# [EXTRAIT]

# # # # # # #

Je ne l’ai pas pris au sérieux, au moins pendant un temps, dans le sens où je n’ai pas vraiment bossé davantage dans cette perspective (en gros mon objectif était d’éviter le redoublement et d’avoir du temps à moi).

Arrivent les résultats du bac, que j’obtiens sans passer l’oral, mais avec seulement deux points au-dessus de la moyenne (grâce à huit points gagnés avec l’option sport). Il faut souligner que je n’ai pas obtenu des notes moyennes dans toutes les matières, j’ai fait le grand écart entre de mauvaises et de bonnes notes, notamment en sciences éco.

Parcousup n’existait pas encore, il fallait s’inscrire directement en BTS ou à la fac si on n’avait pas passé et réussi des concours d’entrée ou n'étions pas éligibles à des classes préparatoires. Mais une bonne étoile qui avait commencé à pointer son nez quelques années auparavant est réapparue. Je ne sais plus comment j’ai entendu parler d’Ipesup (une pub probablement), mais la remarque de mon prof de français m’est revenue à l’esprit. J’avais de plus été sensible au fait qu’il fallait passer un test d’aptitude assez sérieux pour être pris. Je n'y croyais qu’à moitié, mais je l’ai pris au sérieux, et ils m’ont sélectionné. Avant de faire un fast forward, j’en profite pour remercier mes parents, car Ipesup donnait une formation de qualité, mais couteuse. Je me rappelle encore mon père en train de remplir une dizaine de chèques pour couvrir les frais de scolarité…

Arrivent les résultats du concours de Science Po affichés en face de l’entrée rue St Guillaume (haha, un autre signe ?). Nous étions plusieurs passés par Ipesup à nous bousculer pour constater si nos noms étaient affichés. Le mien y était, mais pas celui d’une fille qui était avec nous. Je me rappelle encore sa réflexion spontanée à cet instant « Je ne le crois pas, toi tu l’as eu, mais pas moi ». Quand je raconte cette anecdote, on me dit qu’elle était vraiment nulle cette remarque. Sans doute, mais moi j’y vois autre chose. There is more than meet the eyes. C’est autant vrai pour soi-même que pour les autres, il ne faut jamais l’oublier.

# # # # # # #

# [DONNÉES FOURNIES]
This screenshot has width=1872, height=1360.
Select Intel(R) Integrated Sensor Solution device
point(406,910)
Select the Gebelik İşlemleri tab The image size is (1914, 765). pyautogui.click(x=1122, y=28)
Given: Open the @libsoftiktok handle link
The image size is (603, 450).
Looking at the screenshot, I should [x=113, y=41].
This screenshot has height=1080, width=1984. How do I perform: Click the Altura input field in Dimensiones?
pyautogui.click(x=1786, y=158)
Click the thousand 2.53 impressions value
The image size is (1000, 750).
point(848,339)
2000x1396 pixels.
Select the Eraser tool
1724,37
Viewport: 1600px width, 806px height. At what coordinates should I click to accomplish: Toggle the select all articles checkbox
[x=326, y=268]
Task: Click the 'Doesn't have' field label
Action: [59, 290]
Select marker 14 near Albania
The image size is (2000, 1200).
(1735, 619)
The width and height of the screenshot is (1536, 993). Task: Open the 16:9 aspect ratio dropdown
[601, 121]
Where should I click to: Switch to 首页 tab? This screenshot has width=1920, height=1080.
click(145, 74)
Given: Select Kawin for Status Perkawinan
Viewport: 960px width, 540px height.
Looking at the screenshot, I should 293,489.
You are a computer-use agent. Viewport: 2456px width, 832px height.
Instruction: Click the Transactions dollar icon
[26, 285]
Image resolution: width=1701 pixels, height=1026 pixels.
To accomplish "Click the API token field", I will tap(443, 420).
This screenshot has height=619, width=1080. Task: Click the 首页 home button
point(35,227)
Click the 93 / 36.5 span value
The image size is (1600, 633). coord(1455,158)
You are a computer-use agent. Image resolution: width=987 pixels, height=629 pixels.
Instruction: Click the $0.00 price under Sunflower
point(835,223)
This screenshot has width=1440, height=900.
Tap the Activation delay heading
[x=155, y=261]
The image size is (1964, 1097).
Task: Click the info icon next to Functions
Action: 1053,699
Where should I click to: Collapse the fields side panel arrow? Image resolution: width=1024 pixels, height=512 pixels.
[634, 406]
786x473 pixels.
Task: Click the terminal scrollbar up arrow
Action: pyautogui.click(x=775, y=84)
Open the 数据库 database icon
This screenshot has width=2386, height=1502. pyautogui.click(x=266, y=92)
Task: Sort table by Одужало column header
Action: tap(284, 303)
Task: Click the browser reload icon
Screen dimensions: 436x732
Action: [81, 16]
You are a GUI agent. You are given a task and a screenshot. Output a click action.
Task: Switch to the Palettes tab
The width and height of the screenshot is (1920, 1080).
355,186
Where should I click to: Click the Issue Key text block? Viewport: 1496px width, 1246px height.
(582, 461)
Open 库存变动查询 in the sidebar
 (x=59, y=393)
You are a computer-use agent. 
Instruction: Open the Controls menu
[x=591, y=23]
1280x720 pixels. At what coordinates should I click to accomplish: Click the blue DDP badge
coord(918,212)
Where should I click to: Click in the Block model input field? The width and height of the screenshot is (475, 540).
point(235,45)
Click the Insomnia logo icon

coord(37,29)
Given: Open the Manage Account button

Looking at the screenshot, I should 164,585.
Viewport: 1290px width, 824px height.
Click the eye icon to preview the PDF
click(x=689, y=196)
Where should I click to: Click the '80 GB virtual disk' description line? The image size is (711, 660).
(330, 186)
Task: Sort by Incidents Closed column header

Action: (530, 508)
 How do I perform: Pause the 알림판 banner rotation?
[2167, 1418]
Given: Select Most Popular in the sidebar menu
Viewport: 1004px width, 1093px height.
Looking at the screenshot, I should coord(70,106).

# # # # # # #

# [CONSIGNES ÉCRITES]
**1)** Transcrivez sans modification le passage de l’extrait qui va de « Je ne l’ai pas » jusqu’à « temps à moi). » inclus.
**2)** Relevez toutes les filières et tous les établissements d’études supérieures que nomme l’extrait.
**3)** Indiquez, s’il vous plaît, si chacune des affirmations suivantes concorde avec l’extrait, en répondant par oui ou par non et en citant à l’identique les mots qui tranchent.
(a) Le bac a été obtenu sans passer l’oral.
(b) Ipesup proposait une formation peu chère.
(c) Les résultats du concours de Science Po étaient affichés rue St Guillaume.

# [RÉPONSES PAR CONSIGNE]
**1)**
Je ne l’ai pas pris au sérieux, au moins pendant un temps, dans le sens où je n’ai pas vraiment bossé davantage dans cette perspective (en gros mon objectif était d’éviter le redoublement et d’avoir du temps à moi).

**2)**
- BTS
- la fac
- les classes préparatoires
- Ipesup
- Science Po

**3)**
(a) Oui : « que j’obtiens sans passer l’oral »
(b) Non : « Ipesup donnait une formation de qualité, mais couteuse »
(c) Oui : « affichés en face de l’entrée rue St Guillaume »